Abstract 4096: The Role of Valsartan in the Prevention of Atrial Fibrillation Recurrence: The GISSI-AF Results
Prevention of atrial fibrillation (AF) recurrence with anti-arrhythmic agents is generally limited. Experimental studies suggest that angiotensin II receptor blockers (ARBs) can influence atrial remodelling. Some preliminary clinical data, mainly from retrospective analyses of trials testing ARBs with different aims, also show that ARBs can prevent AF. GISSI-AF trial is a randomized, prospective, placebo controlled, multicentre study designed to test whether valsartan can reduce AF recurrence, when used on top of recommended treatments (including ACE-I and amiodarone). 1442 pts (median age 68 years, females 38%) in sinus rhythm with symptomatic AF (at least two documented AF episodes in the previous 6 months or successful cardioversion in the last 2 weeks) with underlying cardiovascular diseases (HF/LV dysfunction 8%, prior stroke 4%, CAD 12%, hypertension 85%) were randomized to Valsartan (up to 320 mg) or placebo by 114 Italian cardiology centers. To improve the detection of episodes of AF, all pts have been provided with a transtelephonic monitoring device. The primary objectives of GISSI-AF were:
time to first recurrence of AF (Cox proportional hazards model) and
number of pts with more than one AF episode over 1-year follow-up.
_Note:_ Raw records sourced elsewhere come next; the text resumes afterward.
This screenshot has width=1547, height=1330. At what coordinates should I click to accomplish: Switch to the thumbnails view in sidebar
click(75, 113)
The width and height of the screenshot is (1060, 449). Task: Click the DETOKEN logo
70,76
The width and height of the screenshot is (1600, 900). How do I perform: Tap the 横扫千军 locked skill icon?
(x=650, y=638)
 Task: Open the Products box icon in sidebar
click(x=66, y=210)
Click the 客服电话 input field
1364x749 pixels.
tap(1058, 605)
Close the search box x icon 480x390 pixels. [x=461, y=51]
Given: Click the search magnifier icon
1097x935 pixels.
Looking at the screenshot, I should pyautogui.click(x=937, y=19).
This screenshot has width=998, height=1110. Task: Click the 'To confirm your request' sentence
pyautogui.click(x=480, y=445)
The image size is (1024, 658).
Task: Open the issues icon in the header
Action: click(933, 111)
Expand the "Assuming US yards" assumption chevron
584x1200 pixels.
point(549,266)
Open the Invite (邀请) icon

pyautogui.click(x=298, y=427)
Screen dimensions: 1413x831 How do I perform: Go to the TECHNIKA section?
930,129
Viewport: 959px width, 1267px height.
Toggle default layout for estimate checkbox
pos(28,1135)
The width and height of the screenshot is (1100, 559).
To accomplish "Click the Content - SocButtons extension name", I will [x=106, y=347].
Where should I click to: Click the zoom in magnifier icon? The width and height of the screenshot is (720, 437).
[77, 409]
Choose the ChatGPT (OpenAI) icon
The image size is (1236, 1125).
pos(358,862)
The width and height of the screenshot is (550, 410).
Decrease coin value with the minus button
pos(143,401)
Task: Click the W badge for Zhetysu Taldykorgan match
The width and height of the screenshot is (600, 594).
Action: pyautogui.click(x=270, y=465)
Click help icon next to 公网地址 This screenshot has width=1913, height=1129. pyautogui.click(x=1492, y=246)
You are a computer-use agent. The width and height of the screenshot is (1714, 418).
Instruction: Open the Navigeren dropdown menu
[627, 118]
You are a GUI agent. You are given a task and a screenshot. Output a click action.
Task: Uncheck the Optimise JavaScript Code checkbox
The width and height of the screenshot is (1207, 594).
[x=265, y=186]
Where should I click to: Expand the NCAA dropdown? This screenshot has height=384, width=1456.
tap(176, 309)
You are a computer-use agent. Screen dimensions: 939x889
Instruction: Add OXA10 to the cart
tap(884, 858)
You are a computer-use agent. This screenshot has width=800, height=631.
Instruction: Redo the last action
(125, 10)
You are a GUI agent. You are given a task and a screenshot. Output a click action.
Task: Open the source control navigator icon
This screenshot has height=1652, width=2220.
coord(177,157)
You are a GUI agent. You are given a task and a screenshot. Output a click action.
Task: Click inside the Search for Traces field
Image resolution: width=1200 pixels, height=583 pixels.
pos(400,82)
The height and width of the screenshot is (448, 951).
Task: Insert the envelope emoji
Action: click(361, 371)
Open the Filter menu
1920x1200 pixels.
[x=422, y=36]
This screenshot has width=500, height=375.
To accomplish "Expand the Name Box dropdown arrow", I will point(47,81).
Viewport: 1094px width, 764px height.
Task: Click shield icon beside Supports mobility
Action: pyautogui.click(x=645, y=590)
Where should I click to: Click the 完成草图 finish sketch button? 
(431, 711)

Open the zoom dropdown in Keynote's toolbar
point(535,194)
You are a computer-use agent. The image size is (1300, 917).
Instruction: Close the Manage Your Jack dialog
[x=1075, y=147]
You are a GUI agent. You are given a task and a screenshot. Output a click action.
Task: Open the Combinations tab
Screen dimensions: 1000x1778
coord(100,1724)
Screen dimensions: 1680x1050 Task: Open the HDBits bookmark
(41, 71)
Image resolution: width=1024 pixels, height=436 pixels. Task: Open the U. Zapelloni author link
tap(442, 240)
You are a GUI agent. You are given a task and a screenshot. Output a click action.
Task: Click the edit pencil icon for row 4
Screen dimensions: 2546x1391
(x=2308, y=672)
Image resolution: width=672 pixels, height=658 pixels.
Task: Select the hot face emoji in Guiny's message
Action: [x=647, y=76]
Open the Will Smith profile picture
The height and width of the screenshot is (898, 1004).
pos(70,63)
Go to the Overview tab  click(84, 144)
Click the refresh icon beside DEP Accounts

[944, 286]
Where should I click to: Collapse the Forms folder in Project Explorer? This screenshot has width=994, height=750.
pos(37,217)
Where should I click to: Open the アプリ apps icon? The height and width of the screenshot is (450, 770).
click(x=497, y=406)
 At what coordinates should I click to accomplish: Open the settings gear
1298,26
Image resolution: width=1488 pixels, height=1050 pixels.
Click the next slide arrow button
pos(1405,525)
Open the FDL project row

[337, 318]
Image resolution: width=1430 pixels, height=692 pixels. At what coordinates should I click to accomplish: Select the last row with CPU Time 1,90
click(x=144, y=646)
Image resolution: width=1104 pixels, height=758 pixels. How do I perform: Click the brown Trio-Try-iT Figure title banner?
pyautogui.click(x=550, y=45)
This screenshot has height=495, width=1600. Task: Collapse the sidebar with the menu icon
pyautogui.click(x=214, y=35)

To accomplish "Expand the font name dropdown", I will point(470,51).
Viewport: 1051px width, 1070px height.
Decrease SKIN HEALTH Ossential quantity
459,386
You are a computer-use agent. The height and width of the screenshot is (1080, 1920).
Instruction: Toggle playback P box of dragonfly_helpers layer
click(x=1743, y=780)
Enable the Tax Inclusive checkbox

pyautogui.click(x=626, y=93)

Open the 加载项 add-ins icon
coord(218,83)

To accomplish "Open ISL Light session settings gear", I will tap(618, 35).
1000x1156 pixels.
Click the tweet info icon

All AF events have been centrally validated. AF reoccurred in 371/722 (51.4%) in the Valsartan group vs 375/720 (52.1%) in Placebo (Adjusted HR 0.99; 96%CI 0.85–1.15). The number of pts with more than one AF episode were 194/722 (26.9%) in the Valsartan group vs 201/720 (27.9%) in Placebo (OR 0.95; 99%CI 0.70 –1.29). The results were similar in all predefined subgroups of pts, including those not receiving ACE-I. A trend favoring valsartan was observed only in the small group of pts with HF and/or LV dysfunction (Adjusted HR 0.81; 95%CI 0.48 –1.35). More than 80% of the pts tolerated 320 mg/day of valsartan with a discontinuation rate at 1 year of 14.8%. Only 2 serious adverse reactions occurred in pts on Valsartan: 1 hypotension, 1 renal dysfunction plus hyperkalemia. In GISSI-AF, the largest trial ever conducted with RAAS blockers in pts with AF, Valsartan did not reduce AF recurrence.